RFR 8124977 cmdline encoding challenges on Windows
Xueming Shen
xueming.shen at oracle.com
Wed Feb 24 06:43:04 UTC 2016
On 2/23/16 9:52 PM, Vladimir Shcherbakov wrote:
> Hi Sherman,
>
> 1) If you can point out the regression test cases that are compromised by the fix - it would be very helpful;
I don't have a specific regression test for now. Guess running a "old"
awt app with
Japanese/Chinese characters as menu item might help show the issue? if I
read those
awt lines correctly.
> 2) From my understanding you can change default encoding by starting java with -Dsun.jnu.encoding=UTF-8 - this is well known feature that never caused problems (javac doesn't have such a switch );
I have been telling people for decade -Dfile.encoding is not a
"supported" usage/feature :-) as it does
cause "inconsistent" behavior on different platforms with different use
scenario. And then the sun.jnu.encoding,
definitely with no intention to be specified via -D. That's a pure
contract between the java runtime and
the underlying os on how the string/text should be encoded when using
those platform APIs. I think I had
forwarded the internal CCC doc for sun.jnu.encoding a while back, no
-Dsun.jnu.encoding=XYZ please :-)
> 3) If you state that java is non-Unicode on Windows by nature - the issue JDK-8124977 is a feature not a bug :)
Ideally we should run the java runtime as a unicode app. launcher is not
a big issue. The
concern is the interface with jvm for those "char*".
Sherman
>
> Thanks,
> Vladimir.
>
> -----Original Message-----
> From: Xueming Shen [mailto:xueming.shen at oracle.com]
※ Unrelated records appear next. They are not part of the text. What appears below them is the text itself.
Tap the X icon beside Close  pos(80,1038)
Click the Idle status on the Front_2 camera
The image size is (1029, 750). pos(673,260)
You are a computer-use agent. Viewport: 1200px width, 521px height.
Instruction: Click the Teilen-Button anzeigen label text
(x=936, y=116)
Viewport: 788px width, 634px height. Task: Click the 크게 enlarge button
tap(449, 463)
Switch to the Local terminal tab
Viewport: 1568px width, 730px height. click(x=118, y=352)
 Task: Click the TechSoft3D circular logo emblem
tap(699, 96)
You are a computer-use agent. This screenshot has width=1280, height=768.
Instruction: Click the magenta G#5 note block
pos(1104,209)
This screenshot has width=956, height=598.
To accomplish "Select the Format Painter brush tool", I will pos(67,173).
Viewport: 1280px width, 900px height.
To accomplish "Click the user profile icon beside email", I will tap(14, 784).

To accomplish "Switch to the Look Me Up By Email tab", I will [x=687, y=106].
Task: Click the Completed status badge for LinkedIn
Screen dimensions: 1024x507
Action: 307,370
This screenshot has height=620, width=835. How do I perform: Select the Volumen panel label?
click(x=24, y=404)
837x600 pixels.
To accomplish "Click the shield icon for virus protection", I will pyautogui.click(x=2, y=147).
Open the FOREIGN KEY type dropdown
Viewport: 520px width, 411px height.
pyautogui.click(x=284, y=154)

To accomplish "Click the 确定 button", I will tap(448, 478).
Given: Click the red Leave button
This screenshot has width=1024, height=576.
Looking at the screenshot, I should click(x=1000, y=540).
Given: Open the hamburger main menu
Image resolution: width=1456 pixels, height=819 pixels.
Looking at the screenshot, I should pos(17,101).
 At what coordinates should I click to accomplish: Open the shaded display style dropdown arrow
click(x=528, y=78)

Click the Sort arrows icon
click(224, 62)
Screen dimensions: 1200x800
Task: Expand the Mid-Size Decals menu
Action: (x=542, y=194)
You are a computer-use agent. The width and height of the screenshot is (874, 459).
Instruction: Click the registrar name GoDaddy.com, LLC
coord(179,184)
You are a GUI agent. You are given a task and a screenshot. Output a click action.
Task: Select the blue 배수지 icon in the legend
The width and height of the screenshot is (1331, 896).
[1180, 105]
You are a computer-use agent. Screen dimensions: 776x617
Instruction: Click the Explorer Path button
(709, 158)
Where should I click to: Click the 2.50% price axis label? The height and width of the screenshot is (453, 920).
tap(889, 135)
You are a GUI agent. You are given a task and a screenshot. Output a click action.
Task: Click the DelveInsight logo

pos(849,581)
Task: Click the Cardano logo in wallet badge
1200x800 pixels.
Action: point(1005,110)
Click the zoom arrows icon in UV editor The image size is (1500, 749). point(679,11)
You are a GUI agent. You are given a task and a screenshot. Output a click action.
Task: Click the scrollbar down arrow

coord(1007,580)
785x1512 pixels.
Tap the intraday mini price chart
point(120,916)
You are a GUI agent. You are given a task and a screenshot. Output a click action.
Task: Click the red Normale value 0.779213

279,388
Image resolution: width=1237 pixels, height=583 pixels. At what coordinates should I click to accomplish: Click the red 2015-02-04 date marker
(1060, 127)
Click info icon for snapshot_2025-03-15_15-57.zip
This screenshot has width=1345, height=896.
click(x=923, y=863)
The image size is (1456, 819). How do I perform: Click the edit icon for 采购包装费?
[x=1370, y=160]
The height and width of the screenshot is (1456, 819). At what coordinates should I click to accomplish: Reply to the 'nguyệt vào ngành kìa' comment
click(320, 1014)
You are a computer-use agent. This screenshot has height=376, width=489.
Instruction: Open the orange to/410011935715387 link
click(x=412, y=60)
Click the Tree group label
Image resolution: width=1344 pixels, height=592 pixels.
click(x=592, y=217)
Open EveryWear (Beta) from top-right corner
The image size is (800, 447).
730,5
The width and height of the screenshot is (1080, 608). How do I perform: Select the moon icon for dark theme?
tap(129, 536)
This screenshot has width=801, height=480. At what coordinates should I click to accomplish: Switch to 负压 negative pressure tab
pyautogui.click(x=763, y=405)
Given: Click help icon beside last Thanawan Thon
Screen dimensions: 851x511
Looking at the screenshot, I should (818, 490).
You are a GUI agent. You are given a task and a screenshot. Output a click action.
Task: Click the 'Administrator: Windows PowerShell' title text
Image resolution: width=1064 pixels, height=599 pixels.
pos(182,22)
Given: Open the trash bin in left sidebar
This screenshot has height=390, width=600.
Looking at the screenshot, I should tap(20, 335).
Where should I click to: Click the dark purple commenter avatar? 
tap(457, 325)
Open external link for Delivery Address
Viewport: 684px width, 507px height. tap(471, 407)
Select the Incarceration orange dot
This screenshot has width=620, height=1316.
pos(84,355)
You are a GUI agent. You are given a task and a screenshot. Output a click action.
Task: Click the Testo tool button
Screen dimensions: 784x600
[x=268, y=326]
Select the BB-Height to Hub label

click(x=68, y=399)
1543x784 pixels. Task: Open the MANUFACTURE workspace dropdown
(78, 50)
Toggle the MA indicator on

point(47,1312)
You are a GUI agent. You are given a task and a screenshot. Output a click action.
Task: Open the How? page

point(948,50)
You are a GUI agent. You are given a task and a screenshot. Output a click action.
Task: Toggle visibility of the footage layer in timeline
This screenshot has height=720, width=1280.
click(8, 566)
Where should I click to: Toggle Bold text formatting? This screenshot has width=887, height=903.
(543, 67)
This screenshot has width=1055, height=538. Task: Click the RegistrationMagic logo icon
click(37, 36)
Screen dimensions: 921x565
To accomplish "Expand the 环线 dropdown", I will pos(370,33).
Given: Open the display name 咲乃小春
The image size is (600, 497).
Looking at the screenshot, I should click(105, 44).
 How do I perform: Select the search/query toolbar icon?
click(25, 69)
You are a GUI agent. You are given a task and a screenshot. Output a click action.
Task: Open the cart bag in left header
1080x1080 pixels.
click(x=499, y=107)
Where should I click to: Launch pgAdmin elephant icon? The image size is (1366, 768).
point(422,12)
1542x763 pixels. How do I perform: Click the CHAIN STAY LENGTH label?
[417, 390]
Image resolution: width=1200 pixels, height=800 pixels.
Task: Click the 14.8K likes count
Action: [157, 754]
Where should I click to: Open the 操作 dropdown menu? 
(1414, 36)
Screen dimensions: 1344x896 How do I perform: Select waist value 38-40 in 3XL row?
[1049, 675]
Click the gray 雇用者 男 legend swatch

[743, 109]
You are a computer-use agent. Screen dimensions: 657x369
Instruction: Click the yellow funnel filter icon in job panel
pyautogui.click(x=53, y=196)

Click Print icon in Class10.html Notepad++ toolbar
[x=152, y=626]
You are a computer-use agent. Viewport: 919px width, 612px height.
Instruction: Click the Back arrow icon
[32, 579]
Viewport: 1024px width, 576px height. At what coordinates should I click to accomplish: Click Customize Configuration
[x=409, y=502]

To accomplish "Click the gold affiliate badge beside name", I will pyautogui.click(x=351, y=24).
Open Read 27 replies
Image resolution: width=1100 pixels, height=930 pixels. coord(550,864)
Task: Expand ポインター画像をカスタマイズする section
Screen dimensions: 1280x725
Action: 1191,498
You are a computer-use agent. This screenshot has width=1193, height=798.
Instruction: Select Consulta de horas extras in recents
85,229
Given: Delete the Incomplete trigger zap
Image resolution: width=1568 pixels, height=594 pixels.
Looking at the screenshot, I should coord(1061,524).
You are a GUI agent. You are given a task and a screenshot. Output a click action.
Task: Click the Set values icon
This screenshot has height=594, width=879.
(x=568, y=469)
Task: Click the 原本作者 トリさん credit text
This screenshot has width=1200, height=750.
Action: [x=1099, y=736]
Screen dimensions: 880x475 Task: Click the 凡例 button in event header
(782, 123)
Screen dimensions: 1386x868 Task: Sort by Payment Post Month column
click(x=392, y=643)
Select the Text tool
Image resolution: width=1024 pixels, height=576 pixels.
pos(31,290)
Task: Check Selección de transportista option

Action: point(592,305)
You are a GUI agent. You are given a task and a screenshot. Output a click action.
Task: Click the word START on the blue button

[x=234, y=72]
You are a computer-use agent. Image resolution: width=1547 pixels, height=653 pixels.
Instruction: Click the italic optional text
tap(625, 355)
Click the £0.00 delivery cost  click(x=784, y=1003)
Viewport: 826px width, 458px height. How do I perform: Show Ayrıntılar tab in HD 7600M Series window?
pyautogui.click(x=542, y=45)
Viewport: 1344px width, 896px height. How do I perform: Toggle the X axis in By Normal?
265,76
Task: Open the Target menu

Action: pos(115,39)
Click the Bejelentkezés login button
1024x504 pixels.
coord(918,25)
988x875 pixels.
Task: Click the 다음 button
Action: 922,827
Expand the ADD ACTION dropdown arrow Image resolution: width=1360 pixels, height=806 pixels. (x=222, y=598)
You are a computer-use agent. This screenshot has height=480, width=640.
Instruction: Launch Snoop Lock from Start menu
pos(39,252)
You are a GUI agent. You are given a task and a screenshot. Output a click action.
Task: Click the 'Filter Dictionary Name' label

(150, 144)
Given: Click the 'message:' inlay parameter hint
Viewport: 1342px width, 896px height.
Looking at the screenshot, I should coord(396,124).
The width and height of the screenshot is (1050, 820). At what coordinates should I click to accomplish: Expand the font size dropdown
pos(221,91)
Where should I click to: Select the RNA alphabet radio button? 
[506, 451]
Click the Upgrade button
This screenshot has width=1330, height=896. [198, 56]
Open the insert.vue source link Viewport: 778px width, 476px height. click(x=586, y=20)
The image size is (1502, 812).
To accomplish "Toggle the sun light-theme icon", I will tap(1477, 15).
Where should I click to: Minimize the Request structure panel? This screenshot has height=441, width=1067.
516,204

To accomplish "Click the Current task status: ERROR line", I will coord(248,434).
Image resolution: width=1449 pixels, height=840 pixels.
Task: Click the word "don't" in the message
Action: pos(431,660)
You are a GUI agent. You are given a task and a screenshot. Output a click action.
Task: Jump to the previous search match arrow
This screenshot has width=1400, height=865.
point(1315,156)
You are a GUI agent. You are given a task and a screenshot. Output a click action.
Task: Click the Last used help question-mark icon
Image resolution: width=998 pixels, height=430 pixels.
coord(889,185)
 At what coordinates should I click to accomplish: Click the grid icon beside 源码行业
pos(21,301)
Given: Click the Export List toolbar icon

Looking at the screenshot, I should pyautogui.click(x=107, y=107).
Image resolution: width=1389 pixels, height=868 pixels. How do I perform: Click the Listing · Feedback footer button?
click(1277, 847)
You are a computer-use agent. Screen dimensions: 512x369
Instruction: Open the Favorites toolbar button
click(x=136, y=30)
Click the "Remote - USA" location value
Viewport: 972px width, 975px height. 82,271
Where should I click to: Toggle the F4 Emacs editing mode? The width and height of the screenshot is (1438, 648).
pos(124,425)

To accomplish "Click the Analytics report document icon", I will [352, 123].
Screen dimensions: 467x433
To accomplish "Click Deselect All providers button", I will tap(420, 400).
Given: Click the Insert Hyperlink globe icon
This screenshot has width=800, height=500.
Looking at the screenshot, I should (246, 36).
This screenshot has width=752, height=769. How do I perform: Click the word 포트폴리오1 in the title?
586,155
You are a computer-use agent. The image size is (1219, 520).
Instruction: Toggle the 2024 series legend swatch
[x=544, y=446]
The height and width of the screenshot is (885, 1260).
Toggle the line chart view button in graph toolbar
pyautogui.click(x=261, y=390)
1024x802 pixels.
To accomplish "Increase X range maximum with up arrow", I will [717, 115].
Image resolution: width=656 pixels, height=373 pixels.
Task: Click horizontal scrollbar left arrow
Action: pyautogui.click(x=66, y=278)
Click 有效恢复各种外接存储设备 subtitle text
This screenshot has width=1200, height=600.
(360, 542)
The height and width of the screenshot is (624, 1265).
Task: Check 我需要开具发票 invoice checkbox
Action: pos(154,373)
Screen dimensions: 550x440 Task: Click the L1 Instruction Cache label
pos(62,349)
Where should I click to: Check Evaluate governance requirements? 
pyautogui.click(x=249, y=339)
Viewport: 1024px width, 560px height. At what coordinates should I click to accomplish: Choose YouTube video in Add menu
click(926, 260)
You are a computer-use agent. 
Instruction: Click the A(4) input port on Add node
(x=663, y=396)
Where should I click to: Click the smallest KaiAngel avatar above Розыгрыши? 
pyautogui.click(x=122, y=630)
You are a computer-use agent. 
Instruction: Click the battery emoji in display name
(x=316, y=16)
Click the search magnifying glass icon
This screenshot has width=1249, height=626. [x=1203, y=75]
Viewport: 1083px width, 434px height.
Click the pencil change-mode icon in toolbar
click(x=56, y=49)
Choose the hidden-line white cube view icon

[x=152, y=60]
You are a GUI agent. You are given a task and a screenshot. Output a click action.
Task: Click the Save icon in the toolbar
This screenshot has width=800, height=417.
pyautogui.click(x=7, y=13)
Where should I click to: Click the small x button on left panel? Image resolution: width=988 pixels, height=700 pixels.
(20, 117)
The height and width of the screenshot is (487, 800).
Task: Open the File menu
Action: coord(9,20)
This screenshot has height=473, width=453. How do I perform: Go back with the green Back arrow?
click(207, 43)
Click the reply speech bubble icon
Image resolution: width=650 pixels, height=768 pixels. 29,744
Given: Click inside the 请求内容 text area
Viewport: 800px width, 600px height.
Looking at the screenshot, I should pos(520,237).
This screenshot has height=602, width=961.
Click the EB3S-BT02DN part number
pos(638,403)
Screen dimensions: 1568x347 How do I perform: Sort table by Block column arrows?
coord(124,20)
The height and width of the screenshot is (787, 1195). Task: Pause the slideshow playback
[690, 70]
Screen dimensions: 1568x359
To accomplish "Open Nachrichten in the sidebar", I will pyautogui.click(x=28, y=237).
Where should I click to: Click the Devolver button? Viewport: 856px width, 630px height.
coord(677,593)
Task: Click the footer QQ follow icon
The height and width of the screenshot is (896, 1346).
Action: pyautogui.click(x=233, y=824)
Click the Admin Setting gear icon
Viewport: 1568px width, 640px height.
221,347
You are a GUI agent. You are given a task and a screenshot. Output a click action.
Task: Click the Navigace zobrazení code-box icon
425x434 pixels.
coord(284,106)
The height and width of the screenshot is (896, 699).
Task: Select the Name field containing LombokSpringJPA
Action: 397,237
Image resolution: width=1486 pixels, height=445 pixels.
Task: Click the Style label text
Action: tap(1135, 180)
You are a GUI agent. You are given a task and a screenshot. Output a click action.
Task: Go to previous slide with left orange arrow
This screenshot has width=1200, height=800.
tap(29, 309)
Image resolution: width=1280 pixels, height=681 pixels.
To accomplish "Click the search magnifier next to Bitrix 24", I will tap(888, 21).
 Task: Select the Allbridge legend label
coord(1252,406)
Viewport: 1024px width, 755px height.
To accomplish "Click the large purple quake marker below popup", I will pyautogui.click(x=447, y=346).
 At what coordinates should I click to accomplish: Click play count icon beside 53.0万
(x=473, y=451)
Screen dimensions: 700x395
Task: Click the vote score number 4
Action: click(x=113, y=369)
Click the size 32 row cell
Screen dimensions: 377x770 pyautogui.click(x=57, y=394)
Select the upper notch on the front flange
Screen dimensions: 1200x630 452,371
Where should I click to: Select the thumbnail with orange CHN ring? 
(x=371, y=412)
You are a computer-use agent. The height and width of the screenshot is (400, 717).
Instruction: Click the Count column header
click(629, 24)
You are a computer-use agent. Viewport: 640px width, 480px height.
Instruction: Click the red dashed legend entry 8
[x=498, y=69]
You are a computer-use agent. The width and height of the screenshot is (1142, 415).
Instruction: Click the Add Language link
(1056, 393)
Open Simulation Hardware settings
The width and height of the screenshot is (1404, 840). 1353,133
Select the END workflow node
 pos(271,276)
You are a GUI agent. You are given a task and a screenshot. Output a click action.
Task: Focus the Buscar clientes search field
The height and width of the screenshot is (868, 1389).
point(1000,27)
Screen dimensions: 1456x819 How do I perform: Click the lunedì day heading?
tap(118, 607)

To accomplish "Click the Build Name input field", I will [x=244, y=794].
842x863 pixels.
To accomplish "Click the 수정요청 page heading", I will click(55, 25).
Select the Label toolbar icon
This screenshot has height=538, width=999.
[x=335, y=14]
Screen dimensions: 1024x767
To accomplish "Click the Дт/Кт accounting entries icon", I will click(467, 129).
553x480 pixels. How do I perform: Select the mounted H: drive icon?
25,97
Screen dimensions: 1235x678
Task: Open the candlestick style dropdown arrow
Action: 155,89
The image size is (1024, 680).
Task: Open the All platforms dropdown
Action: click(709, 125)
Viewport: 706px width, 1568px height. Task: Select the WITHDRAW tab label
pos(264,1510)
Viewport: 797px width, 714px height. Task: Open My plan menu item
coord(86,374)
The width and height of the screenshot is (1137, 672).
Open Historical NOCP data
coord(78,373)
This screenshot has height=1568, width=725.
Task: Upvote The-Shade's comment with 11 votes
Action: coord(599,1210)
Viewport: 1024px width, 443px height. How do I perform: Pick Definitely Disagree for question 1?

> Sent: Tuesday, February 23, 2016 8:54 PM
> To: Vladimir Shcherbakov <vlashch at microsoft.com>
> Cc: Naoto Sato <naoto.sato at oracle.com>; Kumar Srinivasan <kumar.x.srinivasan at oracle.com>; Martin Sawicki <marcins at microsoft.com>; core-libs-dev Libs <core-libs-dev at openjdk.java.net>
> Subject: Re: RFR 8124977 cmdline encoding challenges on Windows
>
> Vladimir,
>
> sun.jnu.encoding is used by
> JNU_NewStringPlatform/JNU_GetStringPlatformChars. The JNU_ pair is "widely" used by the various native library code to convert between the jstring and native char*, with the assumption that the "platform encoding" for the native char* is the "default" encoding used by the underlying platform/os APIs that takes char* parameters or return char* values, in case of Windows, it's the code page decided by the system locale. We have migrated certain areas completely to use the "W" version/WChar APIs, such as the https://na01.safelinks.protection.outlook.com/?url=java.io&data=01%7c01%7cvlashch%40microsoft.com%7c635061d867af4ad4105008d33cd679e7%7c72f988bf86f141af91ab2d7cd011db47%7c1&sdata=l4G1yzKKhniPRYJvBsGxchsBZvuWliVq8tILa0pLoY8%3d, the system properties initialization, but I'm think lots of areas still work on the "A" apis, especially I think the "char*" interface between the jvm and the libraries is still the the "ansi" codepage, not the utf8. Those work on utf8 have their names explicitly named as "xyzUTF" or similar.
>
> For example, the "java_home_dir" path used in libjava/TimeZone.c/getSystemTimeZoneID/
> TimeZone_md.c/findJavaTZ_md is encoded frm jstring java_home to char* via JNU_GetSTringPlatformChars.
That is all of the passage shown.